• [What the task requires] Pull out each line of the records that contains the string "column". Match uppercase and lowercase exactly.

• [The data]
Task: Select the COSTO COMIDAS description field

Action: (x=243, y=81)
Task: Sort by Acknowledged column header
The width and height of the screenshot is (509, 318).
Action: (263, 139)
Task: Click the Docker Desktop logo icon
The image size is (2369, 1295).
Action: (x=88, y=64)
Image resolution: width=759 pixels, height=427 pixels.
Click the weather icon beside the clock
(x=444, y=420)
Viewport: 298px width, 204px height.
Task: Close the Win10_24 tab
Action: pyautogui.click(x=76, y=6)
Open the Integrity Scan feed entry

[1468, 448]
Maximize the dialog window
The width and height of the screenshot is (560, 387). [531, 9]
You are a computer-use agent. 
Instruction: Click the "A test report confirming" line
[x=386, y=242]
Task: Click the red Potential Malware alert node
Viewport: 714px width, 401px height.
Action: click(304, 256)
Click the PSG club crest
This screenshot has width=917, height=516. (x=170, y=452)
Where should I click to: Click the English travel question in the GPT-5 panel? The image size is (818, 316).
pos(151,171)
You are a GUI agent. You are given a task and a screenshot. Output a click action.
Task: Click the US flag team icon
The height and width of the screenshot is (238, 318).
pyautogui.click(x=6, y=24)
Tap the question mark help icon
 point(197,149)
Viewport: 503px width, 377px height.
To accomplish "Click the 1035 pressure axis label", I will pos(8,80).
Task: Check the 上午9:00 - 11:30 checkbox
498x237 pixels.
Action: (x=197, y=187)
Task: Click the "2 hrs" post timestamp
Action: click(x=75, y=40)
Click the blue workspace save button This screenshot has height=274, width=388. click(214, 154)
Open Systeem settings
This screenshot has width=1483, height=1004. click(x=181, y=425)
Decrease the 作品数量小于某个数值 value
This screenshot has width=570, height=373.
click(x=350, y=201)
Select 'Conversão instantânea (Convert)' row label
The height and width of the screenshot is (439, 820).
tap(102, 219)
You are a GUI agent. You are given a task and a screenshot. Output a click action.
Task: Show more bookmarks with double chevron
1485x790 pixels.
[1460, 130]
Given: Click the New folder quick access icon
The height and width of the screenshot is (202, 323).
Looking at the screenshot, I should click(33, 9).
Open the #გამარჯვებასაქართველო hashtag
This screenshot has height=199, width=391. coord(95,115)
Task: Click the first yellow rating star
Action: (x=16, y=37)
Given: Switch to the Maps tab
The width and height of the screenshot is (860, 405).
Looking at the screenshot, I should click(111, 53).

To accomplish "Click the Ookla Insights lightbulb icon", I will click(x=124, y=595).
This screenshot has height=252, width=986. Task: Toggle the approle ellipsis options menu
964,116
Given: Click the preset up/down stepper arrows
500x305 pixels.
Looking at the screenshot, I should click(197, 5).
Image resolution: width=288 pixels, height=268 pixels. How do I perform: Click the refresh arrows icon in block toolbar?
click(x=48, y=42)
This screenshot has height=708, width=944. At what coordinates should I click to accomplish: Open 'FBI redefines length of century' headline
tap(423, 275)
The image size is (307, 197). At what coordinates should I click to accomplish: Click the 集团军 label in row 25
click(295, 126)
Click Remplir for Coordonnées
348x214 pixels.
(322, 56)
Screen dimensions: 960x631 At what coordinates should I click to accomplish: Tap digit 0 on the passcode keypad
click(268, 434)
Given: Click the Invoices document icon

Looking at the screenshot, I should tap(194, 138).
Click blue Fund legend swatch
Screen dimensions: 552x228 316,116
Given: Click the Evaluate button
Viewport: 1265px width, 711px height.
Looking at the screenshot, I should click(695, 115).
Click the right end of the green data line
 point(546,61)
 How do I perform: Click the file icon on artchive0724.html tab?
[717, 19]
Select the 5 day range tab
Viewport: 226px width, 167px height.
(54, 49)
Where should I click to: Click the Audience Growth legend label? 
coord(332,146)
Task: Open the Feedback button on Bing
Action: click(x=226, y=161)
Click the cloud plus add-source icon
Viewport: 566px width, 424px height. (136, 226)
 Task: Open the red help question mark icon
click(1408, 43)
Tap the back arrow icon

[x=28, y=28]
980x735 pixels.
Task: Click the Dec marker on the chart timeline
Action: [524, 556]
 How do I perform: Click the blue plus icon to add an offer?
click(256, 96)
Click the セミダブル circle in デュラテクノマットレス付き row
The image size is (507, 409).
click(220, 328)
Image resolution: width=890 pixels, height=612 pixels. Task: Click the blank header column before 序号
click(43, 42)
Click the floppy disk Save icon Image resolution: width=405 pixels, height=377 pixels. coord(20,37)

• [Output of the task]
Task: Sort by Acknowledged column header
Image resolution: width=890 pixels, height=612 pixels. Task: Click the blank header column before 序号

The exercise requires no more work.